[GIVEN ENTRIES — start]
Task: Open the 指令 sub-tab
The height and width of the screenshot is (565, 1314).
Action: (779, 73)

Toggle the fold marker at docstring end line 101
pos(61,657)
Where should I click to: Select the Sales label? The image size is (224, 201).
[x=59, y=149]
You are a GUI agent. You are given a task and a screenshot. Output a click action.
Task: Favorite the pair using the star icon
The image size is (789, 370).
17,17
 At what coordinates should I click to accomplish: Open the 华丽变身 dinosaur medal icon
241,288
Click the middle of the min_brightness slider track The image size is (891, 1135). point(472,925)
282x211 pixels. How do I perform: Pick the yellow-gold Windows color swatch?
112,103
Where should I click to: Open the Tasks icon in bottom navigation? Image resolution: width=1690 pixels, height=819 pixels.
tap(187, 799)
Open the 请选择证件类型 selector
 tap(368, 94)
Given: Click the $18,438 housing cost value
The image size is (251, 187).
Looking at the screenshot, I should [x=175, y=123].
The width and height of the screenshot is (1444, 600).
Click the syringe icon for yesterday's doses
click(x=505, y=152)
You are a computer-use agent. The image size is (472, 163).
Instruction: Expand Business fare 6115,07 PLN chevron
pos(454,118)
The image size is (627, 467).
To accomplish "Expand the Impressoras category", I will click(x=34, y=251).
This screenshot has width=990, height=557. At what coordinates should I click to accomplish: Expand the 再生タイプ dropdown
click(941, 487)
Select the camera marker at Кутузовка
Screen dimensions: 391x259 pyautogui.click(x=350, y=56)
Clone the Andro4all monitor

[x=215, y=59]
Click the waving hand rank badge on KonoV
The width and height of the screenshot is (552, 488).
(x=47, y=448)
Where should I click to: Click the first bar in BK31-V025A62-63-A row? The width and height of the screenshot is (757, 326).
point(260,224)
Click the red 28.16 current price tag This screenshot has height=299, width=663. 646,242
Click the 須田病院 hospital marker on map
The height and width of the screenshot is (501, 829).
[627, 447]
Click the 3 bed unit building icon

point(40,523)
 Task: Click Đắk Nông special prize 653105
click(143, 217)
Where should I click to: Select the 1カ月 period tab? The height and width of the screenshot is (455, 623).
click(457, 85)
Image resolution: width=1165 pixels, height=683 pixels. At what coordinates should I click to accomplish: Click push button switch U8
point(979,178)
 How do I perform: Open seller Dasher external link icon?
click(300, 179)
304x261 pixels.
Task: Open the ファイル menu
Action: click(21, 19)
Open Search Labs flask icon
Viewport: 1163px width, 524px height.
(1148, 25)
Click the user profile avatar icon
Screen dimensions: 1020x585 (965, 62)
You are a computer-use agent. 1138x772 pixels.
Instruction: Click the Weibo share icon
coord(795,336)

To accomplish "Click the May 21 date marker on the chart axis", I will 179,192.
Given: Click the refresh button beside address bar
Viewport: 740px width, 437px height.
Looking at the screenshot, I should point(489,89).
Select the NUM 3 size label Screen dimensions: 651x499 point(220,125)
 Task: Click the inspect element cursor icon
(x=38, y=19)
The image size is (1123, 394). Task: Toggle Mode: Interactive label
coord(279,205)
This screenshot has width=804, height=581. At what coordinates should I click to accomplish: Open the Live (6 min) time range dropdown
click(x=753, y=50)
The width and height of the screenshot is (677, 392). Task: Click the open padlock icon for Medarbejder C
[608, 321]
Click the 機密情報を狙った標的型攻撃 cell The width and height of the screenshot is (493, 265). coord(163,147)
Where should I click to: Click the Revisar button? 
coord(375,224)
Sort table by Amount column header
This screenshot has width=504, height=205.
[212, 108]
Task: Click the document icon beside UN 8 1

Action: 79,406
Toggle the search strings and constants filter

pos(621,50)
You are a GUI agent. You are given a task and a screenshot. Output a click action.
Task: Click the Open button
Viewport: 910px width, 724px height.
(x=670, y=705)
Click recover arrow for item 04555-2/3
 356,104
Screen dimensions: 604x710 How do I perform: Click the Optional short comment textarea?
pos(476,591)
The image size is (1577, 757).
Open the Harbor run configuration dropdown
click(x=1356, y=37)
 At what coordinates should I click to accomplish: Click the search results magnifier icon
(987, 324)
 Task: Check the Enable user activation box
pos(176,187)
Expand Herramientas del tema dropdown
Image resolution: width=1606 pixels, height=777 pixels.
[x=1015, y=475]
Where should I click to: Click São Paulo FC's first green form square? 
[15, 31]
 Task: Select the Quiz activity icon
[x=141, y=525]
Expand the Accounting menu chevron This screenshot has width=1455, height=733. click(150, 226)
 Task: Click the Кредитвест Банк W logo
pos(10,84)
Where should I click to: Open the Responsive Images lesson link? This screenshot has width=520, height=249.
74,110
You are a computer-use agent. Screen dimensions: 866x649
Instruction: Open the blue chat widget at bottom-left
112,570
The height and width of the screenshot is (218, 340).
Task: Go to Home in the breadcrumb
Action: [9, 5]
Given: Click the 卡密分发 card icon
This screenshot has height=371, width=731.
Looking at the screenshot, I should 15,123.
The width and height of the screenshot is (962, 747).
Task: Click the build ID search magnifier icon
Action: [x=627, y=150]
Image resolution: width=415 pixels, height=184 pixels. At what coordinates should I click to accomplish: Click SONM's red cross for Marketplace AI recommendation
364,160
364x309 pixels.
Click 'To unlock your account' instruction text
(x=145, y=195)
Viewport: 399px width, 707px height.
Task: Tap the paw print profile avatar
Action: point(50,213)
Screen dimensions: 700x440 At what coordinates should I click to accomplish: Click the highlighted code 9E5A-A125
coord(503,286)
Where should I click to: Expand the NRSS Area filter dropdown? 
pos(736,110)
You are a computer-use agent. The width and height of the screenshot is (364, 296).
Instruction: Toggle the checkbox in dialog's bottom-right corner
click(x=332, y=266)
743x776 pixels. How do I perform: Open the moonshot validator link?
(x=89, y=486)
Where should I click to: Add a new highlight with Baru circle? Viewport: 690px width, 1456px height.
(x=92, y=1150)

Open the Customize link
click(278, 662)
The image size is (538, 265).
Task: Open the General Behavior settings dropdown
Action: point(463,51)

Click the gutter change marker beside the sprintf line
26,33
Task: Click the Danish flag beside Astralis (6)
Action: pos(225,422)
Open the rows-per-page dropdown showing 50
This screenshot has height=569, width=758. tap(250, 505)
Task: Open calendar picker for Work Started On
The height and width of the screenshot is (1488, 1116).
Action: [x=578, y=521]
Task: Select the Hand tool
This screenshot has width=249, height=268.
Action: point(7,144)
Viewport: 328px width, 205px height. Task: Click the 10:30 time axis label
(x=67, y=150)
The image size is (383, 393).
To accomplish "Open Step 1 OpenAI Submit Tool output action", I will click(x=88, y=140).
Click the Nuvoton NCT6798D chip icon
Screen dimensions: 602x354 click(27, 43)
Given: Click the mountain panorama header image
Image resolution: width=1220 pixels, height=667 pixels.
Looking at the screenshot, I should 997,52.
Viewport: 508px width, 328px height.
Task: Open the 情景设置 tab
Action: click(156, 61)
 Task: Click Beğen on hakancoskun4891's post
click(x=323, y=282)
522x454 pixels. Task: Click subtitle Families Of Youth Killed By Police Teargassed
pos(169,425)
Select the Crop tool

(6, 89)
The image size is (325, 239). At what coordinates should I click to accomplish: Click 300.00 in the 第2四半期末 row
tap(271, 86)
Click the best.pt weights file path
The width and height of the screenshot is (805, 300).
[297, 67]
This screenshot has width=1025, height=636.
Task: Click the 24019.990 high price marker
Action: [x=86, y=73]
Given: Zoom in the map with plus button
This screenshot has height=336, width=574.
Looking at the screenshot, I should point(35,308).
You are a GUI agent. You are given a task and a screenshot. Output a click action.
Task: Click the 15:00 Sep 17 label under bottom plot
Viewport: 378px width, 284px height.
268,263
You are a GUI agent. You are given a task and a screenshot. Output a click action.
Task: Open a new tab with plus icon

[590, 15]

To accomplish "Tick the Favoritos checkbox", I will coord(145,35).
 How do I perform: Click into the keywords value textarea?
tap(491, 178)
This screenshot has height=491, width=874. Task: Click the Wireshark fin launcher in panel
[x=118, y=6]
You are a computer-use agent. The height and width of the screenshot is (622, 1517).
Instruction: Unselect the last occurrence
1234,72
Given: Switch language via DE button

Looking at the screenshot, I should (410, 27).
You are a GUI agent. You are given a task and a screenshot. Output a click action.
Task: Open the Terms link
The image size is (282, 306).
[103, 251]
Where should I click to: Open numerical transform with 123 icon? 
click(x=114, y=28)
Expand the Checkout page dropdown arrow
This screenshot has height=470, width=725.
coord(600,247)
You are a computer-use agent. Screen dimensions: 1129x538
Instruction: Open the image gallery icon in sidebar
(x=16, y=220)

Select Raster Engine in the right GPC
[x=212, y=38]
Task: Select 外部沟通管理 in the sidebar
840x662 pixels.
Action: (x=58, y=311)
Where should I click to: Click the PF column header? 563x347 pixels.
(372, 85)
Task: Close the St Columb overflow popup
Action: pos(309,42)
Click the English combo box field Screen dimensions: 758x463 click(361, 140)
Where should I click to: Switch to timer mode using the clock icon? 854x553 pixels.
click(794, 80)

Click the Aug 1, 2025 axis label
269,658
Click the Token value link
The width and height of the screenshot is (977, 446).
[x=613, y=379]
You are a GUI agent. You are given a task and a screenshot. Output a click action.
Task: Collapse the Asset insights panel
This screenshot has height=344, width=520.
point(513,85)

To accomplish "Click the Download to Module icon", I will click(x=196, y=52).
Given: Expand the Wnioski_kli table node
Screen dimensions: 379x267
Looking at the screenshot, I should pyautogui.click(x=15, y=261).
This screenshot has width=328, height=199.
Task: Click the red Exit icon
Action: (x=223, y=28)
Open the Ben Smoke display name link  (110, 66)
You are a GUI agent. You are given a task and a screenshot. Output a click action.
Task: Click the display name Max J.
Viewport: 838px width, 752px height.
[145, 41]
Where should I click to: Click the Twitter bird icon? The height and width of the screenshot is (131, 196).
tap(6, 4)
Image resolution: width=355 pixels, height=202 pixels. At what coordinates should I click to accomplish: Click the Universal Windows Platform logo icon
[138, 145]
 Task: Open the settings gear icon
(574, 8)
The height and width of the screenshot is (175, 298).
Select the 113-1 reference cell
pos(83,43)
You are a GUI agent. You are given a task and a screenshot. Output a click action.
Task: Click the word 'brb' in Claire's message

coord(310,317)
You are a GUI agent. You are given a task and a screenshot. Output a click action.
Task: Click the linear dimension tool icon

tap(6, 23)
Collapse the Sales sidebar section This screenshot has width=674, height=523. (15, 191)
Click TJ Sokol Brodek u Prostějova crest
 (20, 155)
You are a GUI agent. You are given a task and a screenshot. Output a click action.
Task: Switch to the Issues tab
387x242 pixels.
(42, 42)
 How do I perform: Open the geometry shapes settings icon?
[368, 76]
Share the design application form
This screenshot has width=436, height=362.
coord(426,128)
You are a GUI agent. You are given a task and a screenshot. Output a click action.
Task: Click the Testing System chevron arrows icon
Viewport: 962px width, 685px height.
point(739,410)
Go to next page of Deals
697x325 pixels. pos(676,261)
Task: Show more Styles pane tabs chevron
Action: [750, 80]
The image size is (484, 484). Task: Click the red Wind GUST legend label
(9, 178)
[GIVEN ENTRIES — finish]
▸ REQUIREMENT: Pick out and copy the lines of the entries that hold the string "Collapse".

▸ ANSWER BOX:
Task: Collapse the Asset insights panel
Collapse the Sales sidebar section This screenshot has width=674, height=523. (15, 191)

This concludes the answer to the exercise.